Reputation: 2874
I have a struct which owns various other structs, e.g.
pub struct Computer {
monitor: Monitor,
keyboard: Keyboard,
mouse: Mouse,
printer: Printer
}
some of these child objects require each other, which leads to build errors like "Cannot borrow as mutable more than once at a time".
self.mouse.change_orientation(&mut self.keyboard);
impl Mouse {
fn change_orientation(&mut self, keyboard: &mut Keyboard) {
// ignore the fact that the example does not make much sense,
// for some reason this method really needs to mutate both the mouse
// and the keyboard
}
}
I can imagine this is a common problem / pattern if you come from a more OOP background. There's a container object that owns smaller objects that perform different tasks. When one of these small objects needs a reference to another, the reference is tied to the container object as far as Rust is concerned.
How would you refactor this code so that it works with Rust? I'm a bit hesitant going full on with Rc<RefCell
everything because I do like the benefits of the compile time borrow checker.

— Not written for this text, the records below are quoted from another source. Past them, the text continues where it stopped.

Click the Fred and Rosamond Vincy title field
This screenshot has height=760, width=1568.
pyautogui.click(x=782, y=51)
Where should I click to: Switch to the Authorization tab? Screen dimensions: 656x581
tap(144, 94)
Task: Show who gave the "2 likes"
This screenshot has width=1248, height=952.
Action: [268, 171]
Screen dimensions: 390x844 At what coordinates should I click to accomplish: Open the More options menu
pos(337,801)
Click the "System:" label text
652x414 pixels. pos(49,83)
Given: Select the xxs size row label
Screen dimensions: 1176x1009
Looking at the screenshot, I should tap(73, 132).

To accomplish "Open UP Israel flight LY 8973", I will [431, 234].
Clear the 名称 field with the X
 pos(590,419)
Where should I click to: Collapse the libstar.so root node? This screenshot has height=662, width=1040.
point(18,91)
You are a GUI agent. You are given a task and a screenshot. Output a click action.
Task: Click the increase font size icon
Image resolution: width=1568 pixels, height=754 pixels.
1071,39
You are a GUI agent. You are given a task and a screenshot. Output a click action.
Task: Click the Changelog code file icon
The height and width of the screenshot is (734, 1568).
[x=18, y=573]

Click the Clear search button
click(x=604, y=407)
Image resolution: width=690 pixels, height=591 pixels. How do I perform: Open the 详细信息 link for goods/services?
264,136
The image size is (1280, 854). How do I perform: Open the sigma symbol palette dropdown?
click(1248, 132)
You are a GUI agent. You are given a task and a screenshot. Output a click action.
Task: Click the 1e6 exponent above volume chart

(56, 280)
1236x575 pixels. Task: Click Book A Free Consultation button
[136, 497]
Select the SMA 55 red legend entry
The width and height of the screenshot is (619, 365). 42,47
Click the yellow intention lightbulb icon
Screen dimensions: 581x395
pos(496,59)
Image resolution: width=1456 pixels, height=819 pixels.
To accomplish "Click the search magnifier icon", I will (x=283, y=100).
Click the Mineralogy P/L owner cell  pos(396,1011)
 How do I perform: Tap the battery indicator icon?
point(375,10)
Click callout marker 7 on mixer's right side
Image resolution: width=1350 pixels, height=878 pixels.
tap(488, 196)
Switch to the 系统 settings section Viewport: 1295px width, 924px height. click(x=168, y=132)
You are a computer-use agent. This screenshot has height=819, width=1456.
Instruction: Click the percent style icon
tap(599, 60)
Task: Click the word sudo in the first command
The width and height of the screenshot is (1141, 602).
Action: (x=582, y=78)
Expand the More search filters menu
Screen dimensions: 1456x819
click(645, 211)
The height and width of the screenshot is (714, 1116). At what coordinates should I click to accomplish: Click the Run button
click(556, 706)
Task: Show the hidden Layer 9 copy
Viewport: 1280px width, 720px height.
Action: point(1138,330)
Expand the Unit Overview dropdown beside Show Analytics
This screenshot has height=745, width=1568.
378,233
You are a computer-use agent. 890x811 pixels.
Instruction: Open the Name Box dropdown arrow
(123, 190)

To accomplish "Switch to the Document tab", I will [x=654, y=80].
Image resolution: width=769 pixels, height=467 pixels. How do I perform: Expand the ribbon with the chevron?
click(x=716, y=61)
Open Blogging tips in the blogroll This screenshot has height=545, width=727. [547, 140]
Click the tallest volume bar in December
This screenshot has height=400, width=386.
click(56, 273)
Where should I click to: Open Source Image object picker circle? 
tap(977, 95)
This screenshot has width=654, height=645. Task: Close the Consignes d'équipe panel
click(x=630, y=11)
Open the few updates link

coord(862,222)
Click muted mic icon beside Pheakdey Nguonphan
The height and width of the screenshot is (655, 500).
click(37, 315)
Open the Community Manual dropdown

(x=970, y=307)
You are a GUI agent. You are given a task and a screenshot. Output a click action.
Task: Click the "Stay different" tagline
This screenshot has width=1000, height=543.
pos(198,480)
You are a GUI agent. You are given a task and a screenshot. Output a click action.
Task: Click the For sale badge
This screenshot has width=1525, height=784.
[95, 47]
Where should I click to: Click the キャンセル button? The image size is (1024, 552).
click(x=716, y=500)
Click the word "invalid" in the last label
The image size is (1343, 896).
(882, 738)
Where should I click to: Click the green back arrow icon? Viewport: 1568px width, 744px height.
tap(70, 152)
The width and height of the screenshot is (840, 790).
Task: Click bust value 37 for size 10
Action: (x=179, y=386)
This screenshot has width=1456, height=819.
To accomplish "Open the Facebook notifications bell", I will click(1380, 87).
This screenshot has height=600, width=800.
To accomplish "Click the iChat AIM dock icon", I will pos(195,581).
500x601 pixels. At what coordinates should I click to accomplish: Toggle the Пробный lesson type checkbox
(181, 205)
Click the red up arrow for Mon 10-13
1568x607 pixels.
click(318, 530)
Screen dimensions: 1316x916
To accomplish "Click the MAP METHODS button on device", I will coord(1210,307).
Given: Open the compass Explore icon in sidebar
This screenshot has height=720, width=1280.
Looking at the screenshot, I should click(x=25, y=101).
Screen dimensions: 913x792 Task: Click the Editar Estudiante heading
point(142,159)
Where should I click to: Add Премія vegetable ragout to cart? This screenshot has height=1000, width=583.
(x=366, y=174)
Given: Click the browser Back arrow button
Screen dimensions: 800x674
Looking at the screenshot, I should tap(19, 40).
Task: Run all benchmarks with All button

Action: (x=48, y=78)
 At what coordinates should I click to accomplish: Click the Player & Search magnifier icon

Edit: apologies, I have made a mistake. As pointed out in the comment, the example I provided actually works. My bad. What I was trying to do in my actual code was to pass the entire container as a mutable reference, which of course shouldn't work.
Upvotes: 0
Views: 277
Reputation: 36031
Often, these things can be solved via borrow splitting: https://doc.rust-lang.org/nomicon/borrow-splitting.html
I.e. you explicitly make the compiler understand that you are mutating two separate entities.